Centroparietal signals track multiple rounds of evidence accumulation in an intermittent evidence task
Centroparietal signals track multiple rounds of evidence accumulation in an intermittent evidence task
Pares-Pujolras, E.; Geuzebroek, A. C.; O'Connell, R. G.; Kelly, S. P.
AbstractMaking decisions often requires the integration of multiple pieces of information. An extensive body of research has investigated the neural mechanisms underpinning evidence accumulation in tasks where information is continuously present, but less is known about how this neural architecture supports evidence accumulation if the flow of information is paused for a variable amount of time.

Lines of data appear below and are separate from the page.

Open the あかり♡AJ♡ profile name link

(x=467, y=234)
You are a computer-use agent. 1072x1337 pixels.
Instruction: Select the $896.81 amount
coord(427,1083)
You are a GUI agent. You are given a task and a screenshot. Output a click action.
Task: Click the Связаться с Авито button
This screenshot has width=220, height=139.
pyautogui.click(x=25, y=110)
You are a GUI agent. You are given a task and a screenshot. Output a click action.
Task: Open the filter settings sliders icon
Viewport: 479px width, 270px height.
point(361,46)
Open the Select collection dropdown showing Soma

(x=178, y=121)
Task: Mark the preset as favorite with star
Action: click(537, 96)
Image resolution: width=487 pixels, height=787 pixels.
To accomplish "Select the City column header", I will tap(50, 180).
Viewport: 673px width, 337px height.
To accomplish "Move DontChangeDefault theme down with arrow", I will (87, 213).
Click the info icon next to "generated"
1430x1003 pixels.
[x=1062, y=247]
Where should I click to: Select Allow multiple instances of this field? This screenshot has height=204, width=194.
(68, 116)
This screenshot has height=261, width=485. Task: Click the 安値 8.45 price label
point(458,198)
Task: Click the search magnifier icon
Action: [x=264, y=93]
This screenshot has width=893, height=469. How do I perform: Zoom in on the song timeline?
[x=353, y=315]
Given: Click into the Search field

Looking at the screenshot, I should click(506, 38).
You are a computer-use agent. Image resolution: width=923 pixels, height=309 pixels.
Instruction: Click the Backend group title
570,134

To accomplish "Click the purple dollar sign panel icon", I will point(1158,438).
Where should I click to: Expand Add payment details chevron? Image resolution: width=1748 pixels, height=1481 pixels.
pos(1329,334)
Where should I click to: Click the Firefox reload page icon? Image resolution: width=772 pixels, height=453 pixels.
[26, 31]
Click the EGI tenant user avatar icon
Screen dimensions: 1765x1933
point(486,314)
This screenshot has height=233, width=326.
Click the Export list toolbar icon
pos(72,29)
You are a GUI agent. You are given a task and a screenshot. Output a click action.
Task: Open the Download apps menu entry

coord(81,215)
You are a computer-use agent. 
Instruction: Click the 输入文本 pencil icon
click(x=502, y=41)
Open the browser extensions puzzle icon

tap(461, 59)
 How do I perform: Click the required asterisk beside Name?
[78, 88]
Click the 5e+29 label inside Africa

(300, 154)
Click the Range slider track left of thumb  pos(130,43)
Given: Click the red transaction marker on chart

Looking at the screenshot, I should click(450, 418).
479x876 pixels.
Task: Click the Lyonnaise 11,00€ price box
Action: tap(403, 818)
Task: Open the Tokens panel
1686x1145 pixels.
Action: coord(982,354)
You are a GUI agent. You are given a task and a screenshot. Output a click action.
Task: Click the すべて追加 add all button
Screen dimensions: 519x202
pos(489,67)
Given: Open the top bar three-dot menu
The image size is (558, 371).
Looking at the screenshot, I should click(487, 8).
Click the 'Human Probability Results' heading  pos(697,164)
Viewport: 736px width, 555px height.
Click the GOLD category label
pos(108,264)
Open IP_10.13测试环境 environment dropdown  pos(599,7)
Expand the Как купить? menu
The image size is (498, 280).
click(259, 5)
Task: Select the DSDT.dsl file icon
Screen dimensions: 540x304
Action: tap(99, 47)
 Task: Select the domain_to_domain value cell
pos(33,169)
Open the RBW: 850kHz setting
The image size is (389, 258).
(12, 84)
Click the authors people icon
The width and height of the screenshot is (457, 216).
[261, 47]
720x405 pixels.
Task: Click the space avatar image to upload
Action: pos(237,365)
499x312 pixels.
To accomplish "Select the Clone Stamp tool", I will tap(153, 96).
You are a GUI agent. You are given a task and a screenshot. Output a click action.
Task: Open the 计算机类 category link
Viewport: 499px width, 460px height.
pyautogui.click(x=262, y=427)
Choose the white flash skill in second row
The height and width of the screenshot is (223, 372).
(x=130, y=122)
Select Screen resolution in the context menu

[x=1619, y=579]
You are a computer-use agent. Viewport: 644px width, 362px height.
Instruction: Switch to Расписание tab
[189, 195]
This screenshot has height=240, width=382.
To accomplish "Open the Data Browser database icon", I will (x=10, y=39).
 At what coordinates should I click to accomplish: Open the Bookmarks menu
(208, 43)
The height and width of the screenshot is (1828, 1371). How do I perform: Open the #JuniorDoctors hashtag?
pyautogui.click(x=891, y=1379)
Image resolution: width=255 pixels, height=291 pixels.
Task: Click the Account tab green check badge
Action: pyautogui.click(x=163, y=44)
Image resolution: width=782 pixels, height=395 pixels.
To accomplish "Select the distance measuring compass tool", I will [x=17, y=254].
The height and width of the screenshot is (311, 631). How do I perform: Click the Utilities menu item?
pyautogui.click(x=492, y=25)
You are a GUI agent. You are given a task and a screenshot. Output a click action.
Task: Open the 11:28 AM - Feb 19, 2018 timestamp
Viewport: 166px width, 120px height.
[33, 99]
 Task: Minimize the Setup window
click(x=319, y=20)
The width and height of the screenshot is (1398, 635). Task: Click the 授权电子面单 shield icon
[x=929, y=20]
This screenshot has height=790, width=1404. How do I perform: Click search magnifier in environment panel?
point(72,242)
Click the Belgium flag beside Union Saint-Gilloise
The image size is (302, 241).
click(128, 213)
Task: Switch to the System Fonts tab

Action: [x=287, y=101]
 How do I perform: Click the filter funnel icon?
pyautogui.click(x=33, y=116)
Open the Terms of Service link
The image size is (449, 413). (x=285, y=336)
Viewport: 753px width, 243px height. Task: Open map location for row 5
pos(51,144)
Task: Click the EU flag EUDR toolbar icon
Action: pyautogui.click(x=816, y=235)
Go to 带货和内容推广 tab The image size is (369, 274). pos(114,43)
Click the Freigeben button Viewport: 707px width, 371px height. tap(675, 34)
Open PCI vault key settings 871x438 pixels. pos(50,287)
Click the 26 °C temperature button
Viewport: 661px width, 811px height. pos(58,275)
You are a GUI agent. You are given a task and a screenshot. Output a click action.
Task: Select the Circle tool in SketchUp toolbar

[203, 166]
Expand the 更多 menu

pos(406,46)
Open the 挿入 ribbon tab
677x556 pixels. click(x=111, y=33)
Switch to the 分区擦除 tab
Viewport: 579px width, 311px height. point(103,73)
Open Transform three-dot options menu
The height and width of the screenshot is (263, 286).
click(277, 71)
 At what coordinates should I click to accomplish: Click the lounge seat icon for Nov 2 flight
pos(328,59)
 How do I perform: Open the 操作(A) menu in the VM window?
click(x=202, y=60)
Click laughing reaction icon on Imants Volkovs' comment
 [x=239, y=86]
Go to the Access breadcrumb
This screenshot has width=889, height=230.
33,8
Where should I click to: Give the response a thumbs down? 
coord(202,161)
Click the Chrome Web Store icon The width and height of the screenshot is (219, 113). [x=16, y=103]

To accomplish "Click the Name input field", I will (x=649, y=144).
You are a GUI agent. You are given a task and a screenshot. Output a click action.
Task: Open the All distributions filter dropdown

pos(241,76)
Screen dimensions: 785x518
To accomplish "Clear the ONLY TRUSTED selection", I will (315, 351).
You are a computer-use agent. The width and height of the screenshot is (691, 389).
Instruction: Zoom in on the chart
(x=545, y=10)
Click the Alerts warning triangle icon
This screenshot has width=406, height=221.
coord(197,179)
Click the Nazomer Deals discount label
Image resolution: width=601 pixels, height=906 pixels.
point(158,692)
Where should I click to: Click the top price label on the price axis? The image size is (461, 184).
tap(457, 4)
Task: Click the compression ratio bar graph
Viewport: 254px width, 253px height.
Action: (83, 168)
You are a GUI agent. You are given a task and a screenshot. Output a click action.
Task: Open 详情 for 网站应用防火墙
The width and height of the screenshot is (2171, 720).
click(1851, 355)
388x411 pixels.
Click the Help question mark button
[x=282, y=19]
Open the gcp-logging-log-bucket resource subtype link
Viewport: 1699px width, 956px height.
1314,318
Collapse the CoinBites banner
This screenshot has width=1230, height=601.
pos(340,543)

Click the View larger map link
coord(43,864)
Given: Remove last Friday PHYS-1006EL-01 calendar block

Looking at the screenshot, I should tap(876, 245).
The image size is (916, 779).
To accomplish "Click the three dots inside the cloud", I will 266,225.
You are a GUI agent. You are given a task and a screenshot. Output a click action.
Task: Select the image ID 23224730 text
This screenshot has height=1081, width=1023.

In two electroencephalography (EEG) experiments (N = 22, N = 21), participants made perceptual decisions about two pulses of motion evidence separated by gaps of varying duration. Our goal was to investigate 1) whether and how people integrate the two pulses across various delay durations, and 2) how a prominent EEG marker of evidence accumulation, the centroparietal positivity (CPP), reflects decisions in the context of our intermittent-pulses task. Our results are consistent with a bounded evidence accumulation process where the second pulse further informs the decision only if the bound is not reached by the first pulse. We show that whereas motor preparation signals reflected in motor beta lateralisation (MBL) maintain the cumulative evidence level reached from pulse 1 through the gap, the CPP does not sustain but rather exhibits transient deflections following each pulse, encoding momentary belief updates.